Send every record back word for word.

DATA: Begin

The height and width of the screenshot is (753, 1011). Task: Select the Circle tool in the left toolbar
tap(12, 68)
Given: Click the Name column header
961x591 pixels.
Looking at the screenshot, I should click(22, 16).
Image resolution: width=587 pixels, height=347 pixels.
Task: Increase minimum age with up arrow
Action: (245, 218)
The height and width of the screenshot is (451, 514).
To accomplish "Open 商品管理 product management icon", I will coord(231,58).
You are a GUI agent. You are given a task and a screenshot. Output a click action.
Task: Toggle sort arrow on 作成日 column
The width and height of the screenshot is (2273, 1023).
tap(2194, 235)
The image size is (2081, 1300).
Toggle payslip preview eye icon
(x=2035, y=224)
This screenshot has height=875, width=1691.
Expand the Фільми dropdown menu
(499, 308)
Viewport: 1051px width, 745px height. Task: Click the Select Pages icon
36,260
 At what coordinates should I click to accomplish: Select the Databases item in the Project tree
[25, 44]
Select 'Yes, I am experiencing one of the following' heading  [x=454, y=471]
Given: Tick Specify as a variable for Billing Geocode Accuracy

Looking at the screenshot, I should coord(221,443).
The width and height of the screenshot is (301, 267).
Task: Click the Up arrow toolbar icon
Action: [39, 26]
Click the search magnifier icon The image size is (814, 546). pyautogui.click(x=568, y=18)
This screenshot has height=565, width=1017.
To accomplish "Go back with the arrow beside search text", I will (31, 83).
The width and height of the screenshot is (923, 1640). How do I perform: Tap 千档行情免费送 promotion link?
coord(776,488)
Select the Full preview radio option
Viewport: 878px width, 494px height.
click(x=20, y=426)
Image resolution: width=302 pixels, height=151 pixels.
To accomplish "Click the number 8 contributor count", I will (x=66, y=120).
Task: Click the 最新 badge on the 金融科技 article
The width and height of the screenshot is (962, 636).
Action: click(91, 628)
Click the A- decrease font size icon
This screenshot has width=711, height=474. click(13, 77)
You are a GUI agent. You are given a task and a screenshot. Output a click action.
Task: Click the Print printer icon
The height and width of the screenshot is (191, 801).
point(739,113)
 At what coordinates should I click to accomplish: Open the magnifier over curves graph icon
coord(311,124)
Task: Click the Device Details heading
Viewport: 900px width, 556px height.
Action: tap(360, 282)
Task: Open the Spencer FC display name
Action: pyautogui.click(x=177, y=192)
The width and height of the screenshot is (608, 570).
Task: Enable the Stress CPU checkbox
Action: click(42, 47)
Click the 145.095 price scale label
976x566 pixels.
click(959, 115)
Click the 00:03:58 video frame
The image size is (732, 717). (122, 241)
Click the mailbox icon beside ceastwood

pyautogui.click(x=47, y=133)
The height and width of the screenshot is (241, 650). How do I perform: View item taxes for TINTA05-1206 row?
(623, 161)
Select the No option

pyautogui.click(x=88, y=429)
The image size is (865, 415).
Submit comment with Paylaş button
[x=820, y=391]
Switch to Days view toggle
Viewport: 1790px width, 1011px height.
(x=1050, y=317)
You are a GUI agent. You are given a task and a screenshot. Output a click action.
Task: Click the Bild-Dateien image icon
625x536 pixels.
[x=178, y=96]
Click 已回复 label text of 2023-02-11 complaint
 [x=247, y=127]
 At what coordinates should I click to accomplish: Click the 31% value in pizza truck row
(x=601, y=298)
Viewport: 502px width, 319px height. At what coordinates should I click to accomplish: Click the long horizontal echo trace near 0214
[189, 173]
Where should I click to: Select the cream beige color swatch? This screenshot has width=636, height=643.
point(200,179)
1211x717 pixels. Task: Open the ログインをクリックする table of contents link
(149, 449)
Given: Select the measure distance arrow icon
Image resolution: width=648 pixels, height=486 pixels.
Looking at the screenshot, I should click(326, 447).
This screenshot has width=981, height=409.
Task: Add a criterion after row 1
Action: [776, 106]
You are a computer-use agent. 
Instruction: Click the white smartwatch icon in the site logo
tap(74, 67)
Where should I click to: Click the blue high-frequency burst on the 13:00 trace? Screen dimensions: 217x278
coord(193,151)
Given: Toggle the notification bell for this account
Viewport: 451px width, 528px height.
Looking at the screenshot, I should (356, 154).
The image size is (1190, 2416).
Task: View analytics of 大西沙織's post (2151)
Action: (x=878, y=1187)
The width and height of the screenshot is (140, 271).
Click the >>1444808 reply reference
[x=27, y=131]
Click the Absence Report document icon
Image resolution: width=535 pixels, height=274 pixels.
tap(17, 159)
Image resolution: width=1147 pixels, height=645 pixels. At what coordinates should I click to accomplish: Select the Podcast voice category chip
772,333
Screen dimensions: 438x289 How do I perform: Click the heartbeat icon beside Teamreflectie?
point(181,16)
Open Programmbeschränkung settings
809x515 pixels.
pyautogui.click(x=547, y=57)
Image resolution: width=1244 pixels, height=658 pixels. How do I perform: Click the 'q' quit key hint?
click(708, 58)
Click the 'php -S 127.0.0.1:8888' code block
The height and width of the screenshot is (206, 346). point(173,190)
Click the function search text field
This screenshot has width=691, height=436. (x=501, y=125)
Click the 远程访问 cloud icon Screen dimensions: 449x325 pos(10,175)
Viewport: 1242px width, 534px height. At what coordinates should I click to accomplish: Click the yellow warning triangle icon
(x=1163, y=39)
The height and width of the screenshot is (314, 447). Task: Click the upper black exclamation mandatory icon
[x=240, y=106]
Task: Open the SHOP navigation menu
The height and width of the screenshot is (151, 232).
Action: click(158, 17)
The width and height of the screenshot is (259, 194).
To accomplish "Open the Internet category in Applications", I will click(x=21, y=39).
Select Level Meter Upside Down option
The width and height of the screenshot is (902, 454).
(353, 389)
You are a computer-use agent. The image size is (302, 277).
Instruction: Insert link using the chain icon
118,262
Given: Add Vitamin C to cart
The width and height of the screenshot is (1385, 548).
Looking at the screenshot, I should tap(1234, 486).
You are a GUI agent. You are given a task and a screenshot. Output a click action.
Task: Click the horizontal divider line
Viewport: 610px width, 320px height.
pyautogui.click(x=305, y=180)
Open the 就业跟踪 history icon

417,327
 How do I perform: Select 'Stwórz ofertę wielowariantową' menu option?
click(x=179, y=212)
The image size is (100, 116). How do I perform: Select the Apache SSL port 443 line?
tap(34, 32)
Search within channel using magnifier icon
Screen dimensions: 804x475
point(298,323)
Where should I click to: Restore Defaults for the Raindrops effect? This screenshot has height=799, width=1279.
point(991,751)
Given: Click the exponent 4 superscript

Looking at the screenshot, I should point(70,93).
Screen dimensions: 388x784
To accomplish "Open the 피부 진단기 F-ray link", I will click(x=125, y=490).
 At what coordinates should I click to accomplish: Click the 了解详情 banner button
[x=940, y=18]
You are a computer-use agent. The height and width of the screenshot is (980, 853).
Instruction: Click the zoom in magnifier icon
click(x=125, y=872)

DATA: End

* [YOUR RESPONSE]:
The height and width of the screenshot is (753, 1011). Task: Select the Circle tool in the left toolbar
tap(12, 68)
Given: Click the Name column header
961x591 pixels.
Looking at the screenshot, I should click(22, 16).
Image resolution: width=587 pixels, height=347 pixels.
Task: Increase minimum age with up arrow
Action: (245, 218)
The height and width of the screenshot is (451, 514).
To accomplish "Open 商品管理 product management icon", I will coord(231,58).
You are a GUI agent. You are given a task and a screenshot. Output a click action.
Task: Toggle sort arrow on 作成日 column
The width and height of the screenshot is (2273, 1023).
tap(2194, 235)
The image size is (2081, 1300).
Toggle payslip preview eye icon
(x=2035, y=224)
This screenshot has height=875, width=1691.
Expand the Фільми dropdown menu
(499, 308)
Viewport: 1051px width, 745px height. Task: Click the Select Pages icon
36,260
 At what coordinates should I click to accomplish: Select the Databases item in the Project tree
[25, 44]
Select 'Yes, I am experiencing one of the following' heading  [x=454, y=471]
Given: Tick Specify as a variable for Billing Geocode Accuracy

Looking at the screenshot, I should coord(221,443).
The width and height of the screenshot is (301, 267).
Task: Click the Up arrow toolbar icon
Action: [39, 26]
Click the search magnifier icon The image size is (814, 546). pyautogui.click(x=568, y=18)
This screenshot has height=565, width=1017.
To accomplish "Go back with the arrow beside search text", I will (31, 83).
The width and height of the screenshot is (923, 1640). How do I perform: Tap 千档行情免费送 promotion link?
coord(776,488)
Select the Full preview radio option
Viewport: 878px width, 494px height.
click(x=20, y=426)
Image resolution: width=302 pixels, height=151 pixels.
To accomplish "Click the number 8 contributor count", I will (x=66, y=120).
Task: Click the 最新 badge on the 金融科技 article
The width and height of the screenshot is (962, 636).
Action: click(91, 628)
Click the A- decrease font size icon
This screenshot has width=711, height=474. click(13, 77)
You are a GUI agent. You are given a task and a screenshot. Output a click action.
Task: Click the Print printer icon
The height and width of the screenshot is (191, 801).
point(739,113)
 At what coordinates should I click to accomplish: Open the magnifier over curves graph icon
coord(311,124)
Task: Click the Device Details heading
Viewport: 900px width, 556px height.
Action: tap(360, 282)
Task: Open the Spencer FC display name
Action: pyautogui.click(x=177, y=192)
The width and height of the screenshot is (608, 570).
Task: Enable the Stress CPU checkbox
Action: click(42, 47)
Click the 145.095 price scale label
976x566 pixels.
click(959, 115)
Click the 00:03:58 video frame
The image size is (732, 717). (122, 241)
Click the mailbox icon beside ceastwood

pyautogui.click(x=47, y=133)
The height and width of the screenshot is (241, 650). How do I perform: View item taxes for TINTA05-1206 row?
(623, 161)
Select the No option

pyautogui.click(x=88, y=429)
The image size is (865, 415).
Submit comment with Paylaş button
[x=820, y=391]
Switch to Days view toggle
Viewport: 1790px width, 1011px height.
(x=1050, y=317)
You are a GUI agent. You are given a task and a screenshot. Output a click action.
Task: Click the Bild-Dateien image icon
625x536 pixels.
[x=178, y=96]
Click 已回复 label text of 2023-02-11 complaint
 [x=247, y=127]
 At what coordinates should I click to accomplish: Click the 31% value in pizza truck row
(x=601, y=298)
Viewport: 502px width, 319px height. At what coordinates should I click to accomplish: Click the long horizontal echo trace near 0214
[189, 173]
Where should I click to: Select the cream beige color swatch? This screenshot has width=636, height=643.
point(200,179)
1211x717 pixels. Task: Open the ログインをクリックする table of contents link
(149, 449)
Given: Select the measure distance arrow icon
Image resolution: width=648 pixels, height=486 pixels.
Looking at the screenshot, I should click(326, 447).
This screenshot has width=981, height=409.
Task: Add a criterion after row 1
Action: [776, 106]
You are a computer-use agent. 
Instruction: Click the white smartwatch icon in the site logo
tap(74, 67)
Where should I click to: Click the blue high-frequency burst on the 13:00 trace? Screen dimensions: 217x278
coord(193,151)
Given: Toggle the notification bell for this account
Viewport: 451px width, 528px height.
Looking at the screenshot, I should (356, 154).
The image size is (1190, 2416).
Task: View analytics of 大西沙織's post (2151)
Action: (x=878, y=1187)
The width and height of the screenshot is (140, 271).
Click the >>1444808 reply reference
[x=27, y=131]
Click the Absence Report document icon
Image resolution: width=535 pixels, height=274 pixels.
tap(17, 159)
Image resolution: width=1147 pixels, height=645 pixels. At what coordinates should I click to accomplish: Select the Podcast voice category chip
772,333
Screen dimensions: 438x289 How do I perform: Click the heartbeat icon beside Teamreflectie?
point(181,16)
Open Programmbeschränkung settings
809x515 pixels.
pyautogui.click(x=547, y=57)
Image resolution: width=1244 pixels, height=658 pixels. How do I perform: Click the 'q' quit key hint?
click(708, 58)
Click the 'php -S 127.0.0.1:8888' code block
The height and width of the screenshot is (206, 346). point(173,190)
Click the function search text field
This screenshot has width=691, height=436. (x=501, y=125)
Click the 远程访问 cloud icon Screen dimensions: 449x325 pos(10,175)
Viewport: 1242px width, 534px height. At what coordinates should I click to accomplish: Click the yellow warning triangle icon
(x=1163, y=39)
The height and width of the screenshot is (314, 447). Task: Click the upper black exclamation mandatory icon
[x=240, y=106]
Task: Open the SHOP navigation menu
The height and width of the screenshot is (151, 232).
Action: click(158, 17)
The width and height of the screenshot is (259, 194).
To accomplish "Open the Internet category in Applications", I will click(x=21, y=39).
Select Level Meter Upside Down option
The width and height of the screenshot is (902, 454).
(353, 389)
You are a computer-use agent. The image size is (302, 277).
Instruction: Insert link using the chain icon
118,262
Given: Add Vitamin C to cart
The width and height of the screenshot is (1385, 548).
Looking at the screenshot, I should tap(1234, 486).
You are a GUI agent. You are given a task and a screenshot. Output a click action.
Task: Click the horizontal divider line
Viewport: 610px width, 320px height.
pyautogui.click(x=305, y=180)
Open the 就业跟踪 history icon

417,327
 How do I perform: Select 'Stwórz ofertę wielowariantową' menu option?
click(x=179, y=212)
The image size is (100, 116). How do I perform: Select the Apache SSL port 443 line?
tap(34, 32)
Search within channel using magnifier icon
Screen dimensions: 804x475
point(298,323)
Where should I click to: Restore Defaults for the Raindrops effect? This screenshot has height=799, width=1279.
point(991,751)
Given: Click the exponent 4 superscript

Looking at the screenshot, I should point(70,93).
Screen dimensions: 388x784
To accomplish "Open the 피부 진단기 F-ray link", I will click(x=125, y=490).
 At what coordinates should I click to accomplish: Click the 了解详情 banner button
[x=940, y=18]
You are a computer-use agent. The height and width of the screenshot is (980, 853).
Instruction: Click the zoom in magnifier icon
click(x=125, y=872)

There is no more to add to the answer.